Convert PDF into HTML

April 2, 2008.

I just read that Adobe provide a free service converting PDF files into HTML or plain text. Obviously you don't need that if your site is hosted on a Unix server [or Linux, BSD, OS X or anything else except Windows], where you will find tools such as pdftohtml and also pdftotext among other conversion routines.

Adobe wraps Flash in DMCA

February 22, 2008.

Seth Schoen warns that Adobe will use encryption as part of its DRM in its latest versions of applications for the creation, distribution and playing of Flash content, now that sites such as Youtube have made Flash the de facto standard for online video. Intentions by the big content owners such as the BBC to provide video as long as it's protected are probably part of the equation, as the price for the server software sold by Adobe takes into account the amount of data shifted. DRM won't stop infringement, but it'll give right holders a powerful legal weapon.

Monster Traffic

February 8, 2008.

Most ordinary sites, when linked by Slashdot, are brought to their knees as long as the link is on Slashdot's front page, because there are a lot of people reading "/." news.

The W3C gets about 600 times as much in pointless traffic, because even more people apparently cannot read or don't bother to. All wasted, and almost always caused by robots and other crawlers programmed and used by people who shouldn't be allowed near a keyboard.

Even today, two and a half years after killing my RSS feed because of excessive and unneeded requests, some so called newsreaders - including Feedfetcher-Google - still try to access that resource every few minutes.

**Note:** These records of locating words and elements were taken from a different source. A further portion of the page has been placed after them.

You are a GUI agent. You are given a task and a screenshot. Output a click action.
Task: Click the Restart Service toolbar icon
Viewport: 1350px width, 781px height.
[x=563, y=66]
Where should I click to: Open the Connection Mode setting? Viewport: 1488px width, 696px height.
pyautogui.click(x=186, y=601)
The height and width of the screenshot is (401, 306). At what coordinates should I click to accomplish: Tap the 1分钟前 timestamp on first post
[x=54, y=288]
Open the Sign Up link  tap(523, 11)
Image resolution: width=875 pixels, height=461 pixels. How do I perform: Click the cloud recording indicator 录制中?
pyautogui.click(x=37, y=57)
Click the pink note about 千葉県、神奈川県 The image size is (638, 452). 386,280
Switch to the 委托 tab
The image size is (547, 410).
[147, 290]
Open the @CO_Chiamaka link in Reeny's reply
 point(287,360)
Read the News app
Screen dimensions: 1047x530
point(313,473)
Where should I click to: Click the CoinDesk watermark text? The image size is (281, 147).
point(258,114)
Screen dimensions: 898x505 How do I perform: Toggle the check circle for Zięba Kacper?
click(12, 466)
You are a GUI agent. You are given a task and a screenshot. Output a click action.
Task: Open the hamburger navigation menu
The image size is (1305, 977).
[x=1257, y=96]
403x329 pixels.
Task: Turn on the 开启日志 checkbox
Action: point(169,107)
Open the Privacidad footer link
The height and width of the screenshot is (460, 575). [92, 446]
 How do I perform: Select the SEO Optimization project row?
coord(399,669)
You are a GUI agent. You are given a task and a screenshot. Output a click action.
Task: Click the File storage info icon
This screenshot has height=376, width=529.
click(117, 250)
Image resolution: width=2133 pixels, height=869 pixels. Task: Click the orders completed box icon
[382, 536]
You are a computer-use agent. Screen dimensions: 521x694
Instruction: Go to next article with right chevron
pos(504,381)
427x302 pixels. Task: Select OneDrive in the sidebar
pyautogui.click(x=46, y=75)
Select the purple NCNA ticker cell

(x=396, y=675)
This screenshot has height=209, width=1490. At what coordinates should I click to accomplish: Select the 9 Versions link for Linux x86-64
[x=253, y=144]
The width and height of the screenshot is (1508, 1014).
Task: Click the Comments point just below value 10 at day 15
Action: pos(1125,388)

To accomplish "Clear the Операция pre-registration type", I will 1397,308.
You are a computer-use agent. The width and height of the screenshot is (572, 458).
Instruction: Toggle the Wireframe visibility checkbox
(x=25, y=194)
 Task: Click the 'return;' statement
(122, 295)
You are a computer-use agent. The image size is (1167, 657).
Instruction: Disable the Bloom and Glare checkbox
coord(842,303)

Status and Error codes are apparently something understood only by a select few.

Flash 9

December 6, 2007.

Adobe introduces its Flash Player 9 as .tar.gz or .rpm and with a .yum repository file. It's available for OS X and Windows Home computers as well.

MSN's going to be like Google - was

October 5, 2007.

You must've read it several times this morning, as lots of media repeat MSFT's PR saying "Microsoft rolls out search improvements". What they do is adding stemming to their search engine, plus a few other tricks in discovering and discounting stop words.

Stemming was an advanced technology when first published in 1968. Because it wasn't finished then, Martin Porter published his improved and elegant algorithm for english language words in 1980, which was used, rewritten and cloned umpteen times, but never improved. More like slightly broken, as none of the implementations were error free when compared to Porter's publication or an english dictionary. For this reason he released a library of code for english and other [stemmable] languages about 20 years later.

Google started using a form of stemming around 2003. And now Microsoft regards itself on a par with Google as it will introduce stemming as well. It seems to ignore the fact that others may have moved on.